DOCUMENT EXTRACT »
- - - -
And here's what I realized:
People still think I'm a good tutor and a good teacher. They do. In fact, what they usually say is that my explanation was the first one that made sense to them. Now, what's different about the way I explain stuff? Oh, wait. It's that lack of formal language again, isn't it? Yes, that's right, the same thing I'm getting in trouble with in my Chinese classes, the same thing that's gotten my essays marked down since at least the seventh grade? It's what makes me a good teacher.
Now why are we trying to change the weird language usage that makes me a better teacher? What is the advantage of changing it?
I've heard several things from teachers who are trying to change it.
No one will take you seriously if you write like that.”
It's not formal enough.”
You need to learn to code-switch.”
“The words you're using are too simple.”
Your sentences are too simple.”
What will you do when you're writing about complicated things?”
Here's the thing. I have written about complicated things. I've used the technical terms when they make more sense, and I've used simple words when they are better words, and it works. Isn't the sign of a good teacher that they can take a complicated thing and make it simpler? Make it make sense? It seems to me that using simpler words to the extent that we can is a better idea, if the goal is to make people understand instead of being to show off how much you know.
My sentences aren't always simple. Sometimes they are. I don't understand why complicated is an end in it's own right, so “too simple” is something I'm just going to keep throwing out.
I do have some ability to code-switch. It's not much of a much, but it exists. I need a reason to use this ability, though. I'm not going to tire myself out code-switching for no good reason.
Formality is a social expectation. It really is. As such, if it has negligible effect (or maybe even helps) with functionality, fine, I'll go with it. When it actively impedes function, that's not cool. In this case, demanding formality does, in fact, actively impede function. It does this in multiple ways.
- - - -
WHAT THE TASK REQUIRES » Print the whole essay on formal language and teaching above, word for word. The items that follow the text are separate material.

(Stored data entries)
- - - -
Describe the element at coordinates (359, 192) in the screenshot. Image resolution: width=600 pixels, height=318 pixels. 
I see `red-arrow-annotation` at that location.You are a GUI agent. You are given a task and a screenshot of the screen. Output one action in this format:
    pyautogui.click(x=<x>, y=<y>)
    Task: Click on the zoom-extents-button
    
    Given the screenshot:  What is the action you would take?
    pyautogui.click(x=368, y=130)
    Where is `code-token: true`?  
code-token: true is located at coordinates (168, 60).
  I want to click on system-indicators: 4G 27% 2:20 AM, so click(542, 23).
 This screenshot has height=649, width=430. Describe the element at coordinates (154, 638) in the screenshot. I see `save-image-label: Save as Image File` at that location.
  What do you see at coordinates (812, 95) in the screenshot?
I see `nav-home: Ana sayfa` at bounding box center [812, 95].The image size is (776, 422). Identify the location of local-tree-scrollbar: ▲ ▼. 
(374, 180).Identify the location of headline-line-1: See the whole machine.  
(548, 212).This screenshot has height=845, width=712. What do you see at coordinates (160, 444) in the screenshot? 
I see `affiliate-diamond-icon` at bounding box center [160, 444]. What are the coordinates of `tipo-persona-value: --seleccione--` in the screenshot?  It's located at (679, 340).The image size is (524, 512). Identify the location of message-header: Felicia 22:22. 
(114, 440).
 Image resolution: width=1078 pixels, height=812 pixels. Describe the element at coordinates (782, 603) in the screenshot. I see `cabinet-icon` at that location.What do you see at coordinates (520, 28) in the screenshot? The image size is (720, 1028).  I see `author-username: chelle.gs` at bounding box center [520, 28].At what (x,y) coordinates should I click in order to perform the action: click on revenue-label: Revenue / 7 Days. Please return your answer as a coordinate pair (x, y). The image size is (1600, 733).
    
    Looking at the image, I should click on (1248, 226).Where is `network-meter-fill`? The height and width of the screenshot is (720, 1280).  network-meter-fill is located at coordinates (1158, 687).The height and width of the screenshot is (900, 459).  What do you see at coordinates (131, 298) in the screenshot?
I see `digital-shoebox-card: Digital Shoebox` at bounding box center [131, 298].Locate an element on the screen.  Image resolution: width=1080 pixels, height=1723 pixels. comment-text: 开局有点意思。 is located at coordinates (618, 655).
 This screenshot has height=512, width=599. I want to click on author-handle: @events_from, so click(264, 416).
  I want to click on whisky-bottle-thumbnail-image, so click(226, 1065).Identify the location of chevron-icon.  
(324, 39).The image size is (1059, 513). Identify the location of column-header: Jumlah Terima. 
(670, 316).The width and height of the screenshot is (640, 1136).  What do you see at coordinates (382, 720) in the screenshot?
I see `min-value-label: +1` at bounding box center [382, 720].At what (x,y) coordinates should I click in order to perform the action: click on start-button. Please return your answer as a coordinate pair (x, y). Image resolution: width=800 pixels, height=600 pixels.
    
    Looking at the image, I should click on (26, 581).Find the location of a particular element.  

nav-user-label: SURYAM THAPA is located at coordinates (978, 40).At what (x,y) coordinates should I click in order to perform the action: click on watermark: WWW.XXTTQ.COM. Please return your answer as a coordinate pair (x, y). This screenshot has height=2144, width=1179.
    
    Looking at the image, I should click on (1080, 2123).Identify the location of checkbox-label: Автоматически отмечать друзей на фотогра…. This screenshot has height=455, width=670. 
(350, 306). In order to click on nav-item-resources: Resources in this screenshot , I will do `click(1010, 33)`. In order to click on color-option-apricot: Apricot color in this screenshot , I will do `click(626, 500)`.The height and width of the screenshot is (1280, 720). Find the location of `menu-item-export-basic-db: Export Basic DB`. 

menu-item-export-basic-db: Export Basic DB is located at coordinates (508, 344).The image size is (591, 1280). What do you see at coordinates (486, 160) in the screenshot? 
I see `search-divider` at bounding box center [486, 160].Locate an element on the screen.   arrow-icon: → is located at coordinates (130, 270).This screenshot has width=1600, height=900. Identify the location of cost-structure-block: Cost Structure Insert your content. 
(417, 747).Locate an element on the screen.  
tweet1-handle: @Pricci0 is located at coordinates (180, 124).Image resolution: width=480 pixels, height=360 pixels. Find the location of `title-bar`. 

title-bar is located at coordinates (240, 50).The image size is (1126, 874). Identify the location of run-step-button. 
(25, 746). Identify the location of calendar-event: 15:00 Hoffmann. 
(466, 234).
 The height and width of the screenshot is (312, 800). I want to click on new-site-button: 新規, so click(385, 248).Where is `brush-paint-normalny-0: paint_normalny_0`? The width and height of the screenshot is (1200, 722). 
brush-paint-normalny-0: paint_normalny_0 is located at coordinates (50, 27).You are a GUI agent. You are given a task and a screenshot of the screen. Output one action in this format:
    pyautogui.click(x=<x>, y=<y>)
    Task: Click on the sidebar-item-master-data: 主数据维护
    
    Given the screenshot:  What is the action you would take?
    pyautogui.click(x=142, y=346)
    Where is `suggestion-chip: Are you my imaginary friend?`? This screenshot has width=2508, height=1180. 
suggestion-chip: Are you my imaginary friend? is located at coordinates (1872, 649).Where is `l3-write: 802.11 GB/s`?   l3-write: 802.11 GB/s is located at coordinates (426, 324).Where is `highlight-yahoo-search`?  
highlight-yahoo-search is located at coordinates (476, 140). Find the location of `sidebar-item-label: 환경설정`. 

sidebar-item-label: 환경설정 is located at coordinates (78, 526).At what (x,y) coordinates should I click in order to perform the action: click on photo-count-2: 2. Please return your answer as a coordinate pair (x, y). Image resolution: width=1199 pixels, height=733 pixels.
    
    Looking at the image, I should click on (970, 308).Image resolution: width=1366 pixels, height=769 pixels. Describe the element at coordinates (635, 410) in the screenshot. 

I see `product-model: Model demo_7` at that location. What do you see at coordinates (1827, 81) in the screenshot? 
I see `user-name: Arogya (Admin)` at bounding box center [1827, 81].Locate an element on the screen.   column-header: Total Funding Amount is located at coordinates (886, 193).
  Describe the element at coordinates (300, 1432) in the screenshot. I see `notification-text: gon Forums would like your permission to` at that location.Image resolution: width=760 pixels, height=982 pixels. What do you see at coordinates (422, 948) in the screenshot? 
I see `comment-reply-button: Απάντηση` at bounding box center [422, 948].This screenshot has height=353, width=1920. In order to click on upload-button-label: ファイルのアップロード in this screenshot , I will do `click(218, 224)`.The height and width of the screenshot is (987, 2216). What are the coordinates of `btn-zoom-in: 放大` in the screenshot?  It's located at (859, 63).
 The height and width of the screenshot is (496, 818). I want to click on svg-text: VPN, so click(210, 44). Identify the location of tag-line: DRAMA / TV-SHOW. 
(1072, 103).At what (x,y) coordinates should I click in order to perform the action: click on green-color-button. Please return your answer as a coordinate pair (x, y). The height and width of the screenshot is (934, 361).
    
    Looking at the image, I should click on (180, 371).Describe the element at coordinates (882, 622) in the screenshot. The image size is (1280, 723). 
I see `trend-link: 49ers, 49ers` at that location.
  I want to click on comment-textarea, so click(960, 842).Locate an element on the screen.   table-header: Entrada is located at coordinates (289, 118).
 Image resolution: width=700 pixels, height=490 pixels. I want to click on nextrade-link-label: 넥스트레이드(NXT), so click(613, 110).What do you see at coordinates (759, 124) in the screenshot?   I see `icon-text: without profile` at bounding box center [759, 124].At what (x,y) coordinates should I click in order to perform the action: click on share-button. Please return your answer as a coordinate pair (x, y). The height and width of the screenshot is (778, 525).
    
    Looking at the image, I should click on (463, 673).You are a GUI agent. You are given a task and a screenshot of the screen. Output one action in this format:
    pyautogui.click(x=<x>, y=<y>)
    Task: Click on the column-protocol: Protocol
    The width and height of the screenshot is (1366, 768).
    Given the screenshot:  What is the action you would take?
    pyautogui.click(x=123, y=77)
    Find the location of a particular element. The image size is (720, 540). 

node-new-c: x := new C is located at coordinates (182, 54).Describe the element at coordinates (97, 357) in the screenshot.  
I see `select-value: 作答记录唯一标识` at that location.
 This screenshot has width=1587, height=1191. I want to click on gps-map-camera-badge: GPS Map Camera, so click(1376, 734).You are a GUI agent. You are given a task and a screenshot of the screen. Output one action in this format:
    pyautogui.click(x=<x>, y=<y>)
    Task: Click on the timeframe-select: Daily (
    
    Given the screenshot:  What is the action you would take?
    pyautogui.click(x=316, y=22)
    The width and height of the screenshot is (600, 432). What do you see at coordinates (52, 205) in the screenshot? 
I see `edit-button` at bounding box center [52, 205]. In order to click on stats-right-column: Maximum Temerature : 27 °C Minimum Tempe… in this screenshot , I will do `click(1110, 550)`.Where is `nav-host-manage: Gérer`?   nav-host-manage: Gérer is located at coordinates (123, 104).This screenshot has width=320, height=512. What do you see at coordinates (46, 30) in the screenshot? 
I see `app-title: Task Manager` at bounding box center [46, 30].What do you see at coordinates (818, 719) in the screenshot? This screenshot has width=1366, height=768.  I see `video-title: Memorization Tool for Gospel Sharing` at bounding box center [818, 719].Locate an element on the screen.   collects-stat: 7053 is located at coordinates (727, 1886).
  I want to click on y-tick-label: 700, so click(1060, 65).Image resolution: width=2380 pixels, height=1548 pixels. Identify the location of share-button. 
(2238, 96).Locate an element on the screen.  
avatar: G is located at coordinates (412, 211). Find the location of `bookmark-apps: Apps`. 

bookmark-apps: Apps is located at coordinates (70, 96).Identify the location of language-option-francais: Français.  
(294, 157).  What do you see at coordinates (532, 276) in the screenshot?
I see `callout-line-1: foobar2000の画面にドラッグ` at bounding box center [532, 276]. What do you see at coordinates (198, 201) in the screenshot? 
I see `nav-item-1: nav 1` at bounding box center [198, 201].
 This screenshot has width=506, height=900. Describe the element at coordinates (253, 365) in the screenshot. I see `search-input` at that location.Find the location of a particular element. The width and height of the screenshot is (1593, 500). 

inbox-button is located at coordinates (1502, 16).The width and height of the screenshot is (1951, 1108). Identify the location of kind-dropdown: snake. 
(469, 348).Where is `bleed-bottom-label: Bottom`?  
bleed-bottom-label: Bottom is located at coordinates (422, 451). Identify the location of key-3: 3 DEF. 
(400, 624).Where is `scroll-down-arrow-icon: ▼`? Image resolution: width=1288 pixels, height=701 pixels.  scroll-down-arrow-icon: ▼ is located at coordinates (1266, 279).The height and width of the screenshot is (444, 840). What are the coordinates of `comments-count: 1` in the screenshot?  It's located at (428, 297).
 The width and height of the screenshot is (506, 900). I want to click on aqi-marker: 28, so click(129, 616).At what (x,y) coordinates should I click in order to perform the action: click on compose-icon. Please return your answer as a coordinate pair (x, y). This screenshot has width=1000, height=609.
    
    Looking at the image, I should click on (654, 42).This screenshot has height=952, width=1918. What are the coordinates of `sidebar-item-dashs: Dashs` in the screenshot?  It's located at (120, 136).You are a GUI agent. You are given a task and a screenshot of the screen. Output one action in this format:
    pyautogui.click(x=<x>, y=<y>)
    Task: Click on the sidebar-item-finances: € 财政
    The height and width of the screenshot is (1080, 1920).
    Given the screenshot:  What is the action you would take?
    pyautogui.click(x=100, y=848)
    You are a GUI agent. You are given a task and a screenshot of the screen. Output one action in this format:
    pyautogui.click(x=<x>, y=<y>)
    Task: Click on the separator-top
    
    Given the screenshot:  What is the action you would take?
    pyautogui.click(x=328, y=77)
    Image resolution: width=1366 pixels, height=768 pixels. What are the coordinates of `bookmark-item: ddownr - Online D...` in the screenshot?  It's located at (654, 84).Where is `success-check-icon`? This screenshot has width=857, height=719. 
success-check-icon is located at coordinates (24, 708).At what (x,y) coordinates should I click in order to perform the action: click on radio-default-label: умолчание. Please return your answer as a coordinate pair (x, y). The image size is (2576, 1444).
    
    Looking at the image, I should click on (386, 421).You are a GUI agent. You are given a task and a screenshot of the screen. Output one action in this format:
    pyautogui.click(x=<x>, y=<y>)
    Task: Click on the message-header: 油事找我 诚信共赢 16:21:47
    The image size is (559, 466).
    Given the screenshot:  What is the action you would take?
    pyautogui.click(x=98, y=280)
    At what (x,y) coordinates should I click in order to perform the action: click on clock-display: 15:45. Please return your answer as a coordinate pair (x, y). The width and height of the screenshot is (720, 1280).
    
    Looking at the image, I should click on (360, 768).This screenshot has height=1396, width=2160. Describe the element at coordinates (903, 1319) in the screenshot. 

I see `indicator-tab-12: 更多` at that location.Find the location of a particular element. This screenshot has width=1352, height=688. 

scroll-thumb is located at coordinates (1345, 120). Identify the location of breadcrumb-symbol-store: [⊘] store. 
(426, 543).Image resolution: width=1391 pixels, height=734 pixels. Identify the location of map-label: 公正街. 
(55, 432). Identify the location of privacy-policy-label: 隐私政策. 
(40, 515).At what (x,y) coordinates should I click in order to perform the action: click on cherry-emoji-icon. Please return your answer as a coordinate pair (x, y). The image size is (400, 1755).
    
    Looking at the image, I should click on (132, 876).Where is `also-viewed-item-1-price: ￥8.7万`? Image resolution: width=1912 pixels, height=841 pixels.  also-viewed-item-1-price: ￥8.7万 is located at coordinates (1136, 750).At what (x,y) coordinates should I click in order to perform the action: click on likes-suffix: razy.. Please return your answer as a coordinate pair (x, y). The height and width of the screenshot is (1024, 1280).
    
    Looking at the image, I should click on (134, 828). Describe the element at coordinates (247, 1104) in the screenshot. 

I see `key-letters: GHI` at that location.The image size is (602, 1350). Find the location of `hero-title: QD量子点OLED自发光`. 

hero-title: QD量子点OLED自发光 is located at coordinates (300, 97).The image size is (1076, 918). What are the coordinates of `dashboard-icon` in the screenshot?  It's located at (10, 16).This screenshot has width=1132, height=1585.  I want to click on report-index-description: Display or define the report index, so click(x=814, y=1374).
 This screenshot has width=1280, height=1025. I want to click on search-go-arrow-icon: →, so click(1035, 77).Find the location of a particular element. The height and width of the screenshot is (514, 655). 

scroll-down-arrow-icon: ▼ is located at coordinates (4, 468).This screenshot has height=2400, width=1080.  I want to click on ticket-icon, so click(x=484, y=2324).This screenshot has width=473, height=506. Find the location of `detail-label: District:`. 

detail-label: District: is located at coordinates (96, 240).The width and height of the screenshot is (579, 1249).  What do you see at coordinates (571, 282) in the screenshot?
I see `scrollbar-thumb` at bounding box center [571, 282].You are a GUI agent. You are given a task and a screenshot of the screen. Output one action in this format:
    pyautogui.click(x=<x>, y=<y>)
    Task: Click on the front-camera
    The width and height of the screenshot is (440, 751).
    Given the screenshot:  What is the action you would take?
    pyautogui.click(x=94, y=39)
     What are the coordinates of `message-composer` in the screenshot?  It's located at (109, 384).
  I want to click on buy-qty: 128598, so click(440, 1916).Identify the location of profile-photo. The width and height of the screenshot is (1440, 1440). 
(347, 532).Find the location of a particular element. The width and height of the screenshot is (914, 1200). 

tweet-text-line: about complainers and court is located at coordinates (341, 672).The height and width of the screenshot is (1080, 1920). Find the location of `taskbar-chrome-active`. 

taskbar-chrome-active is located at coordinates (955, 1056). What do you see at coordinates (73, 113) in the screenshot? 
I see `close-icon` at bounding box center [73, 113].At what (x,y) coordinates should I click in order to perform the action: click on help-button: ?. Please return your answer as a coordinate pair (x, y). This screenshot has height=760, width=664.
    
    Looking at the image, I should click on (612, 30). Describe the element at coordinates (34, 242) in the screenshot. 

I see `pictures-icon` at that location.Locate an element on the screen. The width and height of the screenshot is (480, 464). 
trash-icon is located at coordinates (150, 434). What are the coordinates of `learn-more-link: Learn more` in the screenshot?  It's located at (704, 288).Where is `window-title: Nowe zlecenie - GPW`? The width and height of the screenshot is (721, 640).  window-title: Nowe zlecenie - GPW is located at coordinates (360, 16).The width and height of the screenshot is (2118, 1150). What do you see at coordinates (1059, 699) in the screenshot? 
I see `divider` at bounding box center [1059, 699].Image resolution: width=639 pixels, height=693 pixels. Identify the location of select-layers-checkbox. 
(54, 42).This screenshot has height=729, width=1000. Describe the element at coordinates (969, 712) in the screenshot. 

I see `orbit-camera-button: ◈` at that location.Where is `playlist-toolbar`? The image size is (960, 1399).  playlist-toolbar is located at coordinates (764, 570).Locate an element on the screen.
- - - -
TASK SOLUTION »
And here's what I realized:
People still think I'm a good tutor and a good teacher. They do. In fact, what they usually say is that my explanation was the first one that made sense to them. Now, what's different about the way I explain stuff? Oh, wait. It's that lack of formal language again, isn't it? Yes, that's right, the same thing I'm getting in trouble with in my Chinese classes, the same thing that's gotten my essays marked down since at least the seventh grade? It's what makes me a good teacher.
Now why are we trying to change the weird language usage that makes me a better teacher? What is the advantage of changing it?
I've heard several things from teachers who are trying to change it.
No one will take you seriously if you write like that.”
It's not formal enough.”
You need to learn to code-switch.”
“The words you're using are too simple.”
Your sentences are too simple.”
What will you do when you're writing about complicated things?”
Here's the thing. I have written about complicated things. I've used the technical terms when they make more sense, and I've used simple words when they are better words, and it works. Isn't the sign of a good teacher that they can take a complicated thing and make it simpler? Make it make sense? It seems to me that using simpler words to the extent that we can is a better idea, if the goal is to make people understand instead of being to show off how much you know.
My sentences aren't always simple. Sometimes they are. I don't understand why complicated is an end in it's own right, so “too simple” is something I'm just going to keep throwing out.
I do have some ability to code-switch. It's not much of a much, but it exists. I need a reason to use this ability, though. I'm not going to tire myself out code-switching for no good reason.
Formality is a social expectation. It really is. As such, if it has negligible effect (or maybe even helps) with functionality, fine, I'll go with it. When it actively impedes function, that's not cool. In this case, demanding formality does, in fact, actively impede function. It does this in multiple ways.